Iraq. 2016.

 
 

Taylor Lee Hom 嘉賢 is a film producer, writer, and journalist. Recently she created, wrote, and reported the Peabody Award nominated podcast Unfinished: Deep South—a documentary series produced by Market Road Films and Stitcher-Witness Docs.

Taylor’s work focuses on topics of social justice and abolition. She is most inspired by stories that exist beyond the mainstream narrative and archive. Taylor has filmed across the U.S., Middle East and Africa, covering stories such as the Kurdish fight against ISIS in Northern Iraq, the theft of African American land in Jim Crow South, dissident journalism in Angola, and the role of women in the Arab Spring.

Other recent projects include HBO’s acclaimed true-crime series The Vow (2022) as well as the Oscar-shortlisted documentary Takeover (2021). She is a 2017 recipient of Impact Partner's Producing Fellowship and a member of Brown Girls Doc Mafia. In 2021, she was a storyteller-in-residence at Denison University. She is a graduate of New York University’s honors program, where she studied journalism, political economy, and Arabic.

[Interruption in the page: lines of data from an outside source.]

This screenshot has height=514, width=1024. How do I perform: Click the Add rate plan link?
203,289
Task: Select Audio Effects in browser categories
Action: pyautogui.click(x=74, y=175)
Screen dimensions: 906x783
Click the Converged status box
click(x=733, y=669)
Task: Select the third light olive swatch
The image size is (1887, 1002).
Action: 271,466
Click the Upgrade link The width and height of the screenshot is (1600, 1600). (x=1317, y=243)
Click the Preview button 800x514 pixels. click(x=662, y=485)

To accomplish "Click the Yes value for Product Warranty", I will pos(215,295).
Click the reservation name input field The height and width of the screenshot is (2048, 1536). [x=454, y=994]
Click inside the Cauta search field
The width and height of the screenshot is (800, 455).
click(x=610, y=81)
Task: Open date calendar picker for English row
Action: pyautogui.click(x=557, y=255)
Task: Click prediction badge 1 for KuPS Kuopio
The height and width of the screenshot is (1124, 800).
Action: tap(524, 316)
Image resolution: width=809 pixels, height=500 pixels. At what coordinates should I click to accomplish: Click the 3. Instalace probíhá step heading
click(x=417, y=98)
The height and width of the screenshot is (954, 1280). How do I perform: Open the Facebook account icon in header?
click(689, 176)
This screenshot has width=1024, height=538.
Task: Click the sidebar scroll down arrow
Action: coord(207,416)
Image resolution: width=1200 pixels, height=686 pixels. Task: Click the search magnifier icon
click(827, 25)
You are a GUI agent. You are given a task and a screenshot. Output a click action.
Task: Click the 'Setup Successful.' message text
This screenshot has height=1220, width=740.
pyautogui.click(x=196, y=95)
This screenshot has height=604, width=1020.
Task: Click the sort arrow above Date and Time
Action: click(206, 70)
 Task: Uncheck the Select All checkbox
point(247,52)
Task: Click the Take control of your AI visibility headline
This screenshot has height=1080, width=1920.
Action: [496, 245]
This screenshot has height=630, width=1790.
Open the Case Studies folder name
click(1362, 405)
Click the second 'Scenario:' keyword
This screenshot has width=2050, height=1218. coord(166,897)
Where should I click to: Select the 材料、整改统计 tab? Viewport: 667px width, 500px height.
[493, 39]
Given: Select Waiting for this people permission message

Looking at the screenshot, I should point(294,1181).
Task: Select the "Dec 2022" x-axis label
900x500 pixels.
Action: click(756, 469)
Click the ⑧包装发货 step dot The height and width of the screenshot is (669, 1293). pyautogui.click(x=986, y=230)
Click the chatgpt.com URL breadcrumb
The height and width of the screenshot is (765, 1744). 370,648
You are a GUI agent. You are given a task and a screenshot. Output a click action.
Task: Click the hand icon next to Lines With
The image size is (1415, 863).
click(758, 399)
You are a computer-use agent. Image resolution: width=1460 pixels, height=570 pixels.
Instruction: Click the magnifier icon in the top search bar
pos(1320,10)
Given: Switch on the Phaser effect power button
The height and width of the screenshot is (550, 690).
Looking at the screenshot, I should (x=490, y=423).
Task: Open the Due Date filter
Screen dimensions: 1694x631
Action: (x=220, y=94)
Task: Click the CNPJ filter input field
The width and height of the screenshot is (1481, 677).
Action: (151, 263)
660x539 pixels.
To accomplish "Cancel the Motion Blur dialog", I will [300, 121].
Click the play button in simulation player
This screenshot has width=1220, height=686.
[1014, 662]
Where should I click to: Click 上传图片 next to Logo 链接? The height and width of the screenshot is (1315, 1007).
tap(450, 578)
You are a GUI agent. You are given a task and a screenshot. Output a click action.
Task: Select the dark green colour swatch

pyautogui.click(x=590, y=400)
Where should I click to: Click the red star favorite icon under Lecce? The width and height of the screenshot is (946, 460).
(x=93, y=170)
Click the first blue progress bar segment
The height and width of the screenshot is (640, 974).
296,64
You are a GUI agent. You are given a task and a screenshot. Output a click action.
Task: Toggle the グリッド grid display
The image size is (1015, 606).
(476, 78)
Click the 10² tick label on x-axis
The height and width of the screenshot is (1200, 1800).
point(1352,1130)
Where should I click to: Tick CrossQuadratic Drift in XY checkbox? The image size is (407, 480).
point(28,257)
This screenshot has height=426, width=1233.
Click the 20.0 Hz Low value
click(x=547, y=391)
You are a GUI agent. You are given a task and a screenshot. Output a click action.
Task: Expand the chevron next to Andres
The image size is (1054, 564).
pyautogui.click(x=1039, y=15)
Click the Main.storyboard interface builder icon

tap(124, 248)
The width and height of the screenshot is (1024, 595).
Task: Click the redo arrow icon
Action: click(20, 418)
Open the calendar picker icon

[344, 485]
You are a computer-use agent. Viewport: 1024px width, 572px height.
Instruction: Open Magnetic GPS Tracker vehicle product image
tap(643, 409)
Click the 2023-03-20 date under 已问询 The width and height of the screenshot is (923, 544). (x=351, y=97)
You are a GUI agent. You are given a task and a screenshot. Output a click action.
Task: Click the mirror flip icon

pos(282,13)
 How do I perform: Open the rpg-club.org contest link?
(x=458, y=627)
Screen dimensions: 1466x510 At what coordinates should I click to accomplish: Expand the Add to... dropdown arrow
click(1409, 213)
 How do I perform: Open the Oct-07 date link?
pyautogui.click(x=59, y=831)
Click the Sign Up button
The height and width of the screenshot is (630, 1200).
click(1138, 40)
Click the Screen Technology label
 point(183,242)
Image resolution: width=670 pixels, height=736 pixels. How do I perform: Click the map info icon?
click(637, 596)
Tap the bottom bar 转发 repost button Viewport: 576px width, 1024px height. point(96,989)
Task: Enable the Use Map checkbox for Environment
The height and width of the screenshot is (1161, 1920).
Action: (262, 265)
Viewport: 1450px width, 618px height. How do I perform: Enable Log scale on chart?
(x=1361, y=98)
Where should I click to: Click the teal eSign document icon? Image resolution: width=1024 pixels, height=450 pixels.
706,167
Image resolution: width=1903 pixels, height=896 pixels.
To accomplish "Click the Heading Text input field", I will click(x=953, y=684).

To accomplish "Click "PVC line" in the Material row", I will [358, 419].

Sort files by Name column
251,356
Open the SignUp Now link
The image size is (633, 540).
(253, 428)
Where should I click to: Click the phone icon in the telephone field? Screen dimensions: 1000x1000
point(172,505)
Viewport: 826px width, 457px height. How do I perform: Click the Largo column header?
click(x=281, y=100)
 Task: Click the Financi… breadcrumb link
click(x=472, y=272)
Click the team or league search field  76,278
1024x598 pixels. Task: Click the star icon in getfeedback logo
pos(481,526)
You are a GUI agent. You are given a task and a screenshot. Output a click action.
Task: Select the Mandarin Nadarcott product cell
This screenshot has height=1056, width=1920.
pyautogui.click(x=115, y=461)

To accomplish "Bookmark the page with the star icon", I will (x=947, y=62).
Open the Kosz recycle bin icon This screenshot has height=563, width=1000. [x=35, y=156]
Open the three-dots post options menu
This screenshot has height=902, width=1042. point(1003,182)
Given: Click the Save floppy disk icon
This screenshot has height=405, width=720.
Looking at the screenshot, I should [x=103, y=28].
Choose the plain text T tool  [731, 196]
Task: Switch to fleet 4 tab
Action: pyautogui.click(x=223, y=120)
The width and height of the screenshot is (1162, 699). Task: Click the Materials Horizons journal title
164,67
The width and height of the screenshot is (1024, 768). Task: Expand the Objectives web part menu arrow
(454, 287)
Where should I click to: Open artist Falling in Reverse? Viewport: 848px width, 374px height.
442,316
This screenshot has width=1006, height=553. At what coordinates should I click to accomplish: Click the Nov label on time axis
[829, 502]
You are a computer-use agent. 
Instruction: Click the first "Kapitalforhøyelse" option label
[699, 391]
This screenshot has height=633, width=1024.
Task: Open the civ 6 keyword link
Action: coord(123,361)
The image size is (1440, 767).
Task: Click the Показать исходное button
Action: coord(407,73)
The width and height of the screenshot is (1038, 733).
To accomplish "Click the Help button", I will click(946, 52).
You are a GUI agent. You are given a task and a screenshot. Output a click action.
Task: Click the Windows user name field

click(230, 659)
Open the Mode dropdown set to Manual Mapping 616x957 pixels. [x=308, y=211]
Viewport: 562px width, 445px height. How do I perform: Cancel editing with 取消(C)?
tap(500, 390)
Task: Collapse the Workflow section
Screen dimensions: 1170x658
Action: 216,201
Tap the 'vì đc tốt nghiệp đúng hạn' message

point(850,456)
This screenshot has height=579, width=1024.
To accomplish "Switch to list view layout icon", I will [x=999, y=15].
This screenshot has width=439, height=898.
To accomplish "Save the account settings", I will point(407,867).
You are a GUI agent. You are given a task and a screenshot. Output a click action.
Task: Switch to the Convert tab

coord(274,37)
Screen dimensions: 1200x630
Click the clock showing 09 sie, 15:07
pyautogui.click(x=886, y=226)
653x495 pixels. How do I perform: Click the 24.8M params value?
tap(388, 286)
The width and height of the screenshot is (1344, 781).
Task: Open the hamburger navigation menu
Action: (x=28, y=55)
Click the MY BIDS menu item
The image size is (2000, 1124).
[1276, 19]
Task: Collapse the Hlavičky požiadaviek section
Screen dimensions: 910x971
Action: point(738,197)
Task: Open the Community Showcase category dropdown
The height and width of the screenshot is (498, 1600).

Taylor is currently a senior producer at Market Road Films, a Brooklyn-based production company owned by two-time Pulitzer Prize winning playwright Lynn Nottage and Emmy-Award winning filmmaker Tony Gerber. The company works between fiction and non-fiction. She lives on Lenape land with partner Neil Shea, a writer, and their two children, Remy and Rei.